The Hemings Family and the Question of Paternity

The Hemings family occupied a unique position within the Monticello community due to their blood ties to both the enslaved population and the Jefferson family. The matriarch, Elizabeth “Betty” Hemings, and her children were inherited by Jefferson in 1774 from his father-in-law, John Wayles. Sally Hemings, one of Betty’s daughters, was a half-sister to Jefferson’s wife, Martha Wayles Skelton Jefferson, as both were fathered by Wayles.

Sally Hemings traveled to Paris with Jefferson in 1787 to serve as a maid to his daughter, Martha. While in France, she negotiated her return to Monticello with Jefferson, securing the eventual freedom for any children she would bear.

Historical evidence, including the recollections of her son, Madison Hemings, coupled with scientific analysis, confirms that Thomas Jefferson fathered at least six of Sally Hemings’s children. A 1998 Y-chromosome DNA study revealed a genetic match between the male line of the Jefferson family and the descendant of her youngest son, Eston Hemings. This scientific finding corroborated the long-standing oral tradition of the Hemings family.

The children were legally bound by partus sequitur ventrem, a common law doctrine codified in Virginia that dictated the legal status of the child followed that of the mother. Consequently, Sally Hemings’s children were born into and retained the legal status of enslaved persons. Their unique kinship resulted in a relatively privileged position at Monticello, with the children often serving as house servants or skilled artisans, which was the basis for the negotiation that secured their eventual manumission.

Jefferson’s Conflicting Views and Actions on Slavery

Thomas Jefferson held a profound philosophical opposition to slavery, which he publicly described as a “moral depravity.” Early in his political career, he drafted a 1778 Virginia law prohibiting the importation of enslaved Africans into the state. He also proposed a 1784 ordinance that sought to prohibit slavery in all new territories of the American West after 1800.

His published work, Notes on the State of Virginia, contained explicit condemnations of slavery, including the famous line, “I tremble for my country when I reflect that God is just.” As President, he signed the Act Prohibiting Importation of Slaves in 1807, which ended the international slave trade beginning in 1808. Despite these legislative and philosophical stances, Jefferson maintained a personal reliance on the forced labor system throughout his life.

Jefferson’s advocacy for abolition was undermined by his personal failure to free the vast majority of the people he owned. He supported a gradual emancipation plan that advocated for the colonization of freed African Americans outside the country. His mounting personal debt, totaling approximately $107,000 at the time of his death, further complicated his position, as his enslaved people were essentially collateral against his financial obligations.

Freedom and Sale: The Fate of the Enslaved

The legal disposition of the enslaved people held by Thomas Jefferson became clear upon his death on July 4, 1826. Jefferson formally manumitted only two individuals during his life: his enslaved cook, James Hemings, who was freed after training a replacement, and Robert Hemings.

His will granted freedom to five additional enslaved men, all from the Hemings family: his sons Madison and Eston Hemings, and relatives Burwell Colbert, John Hemmings, and Joseph Fossett.

Sally Hemings was not granted formal freedom in Jefferson’s will.
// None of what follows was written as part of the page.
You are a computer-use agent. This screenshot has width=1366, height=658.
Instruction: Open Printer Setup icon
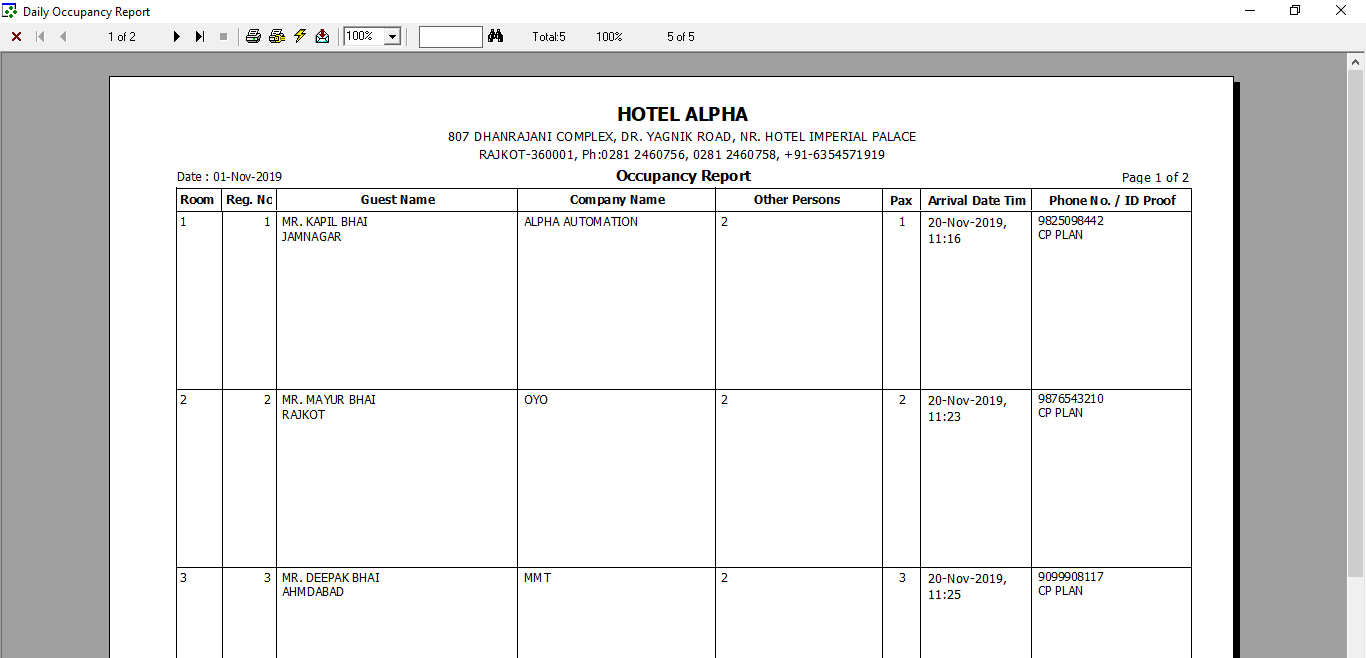coord(277,37)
However, his daughter, Martha Randolph, permitted her to leave Monticello shortly after his death. This informal grant allowed Sally Hemings to live with her sons in Charlottesville for the last nine years of her life.
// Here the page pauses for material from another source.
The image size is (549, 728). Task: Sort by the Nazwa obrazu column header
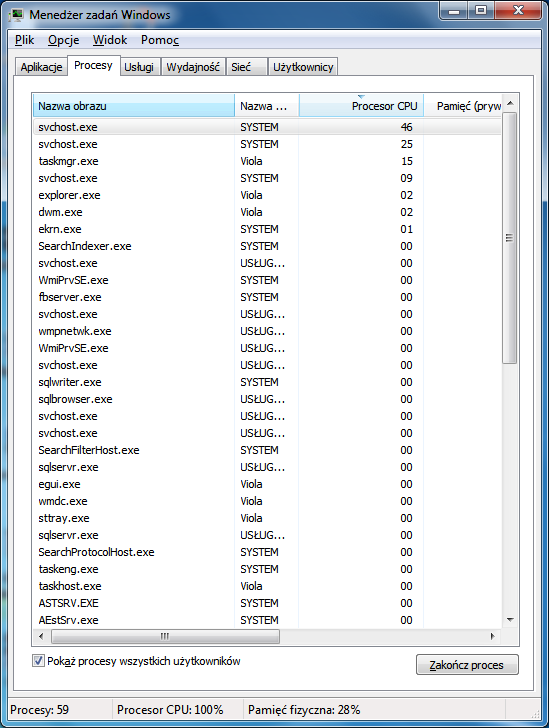coord(134,106)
To settle his massive estate debt, the vast majority of the Monticello enslaved community were sold at public auction in January 1827. This sale included approximately 130 men, women, and children, representing one of the largest sales of human property in Albemarle County history. The auction shattered families established at Monticello for generations, distributing individuals to new enslavers across Virginia and other parts of the country.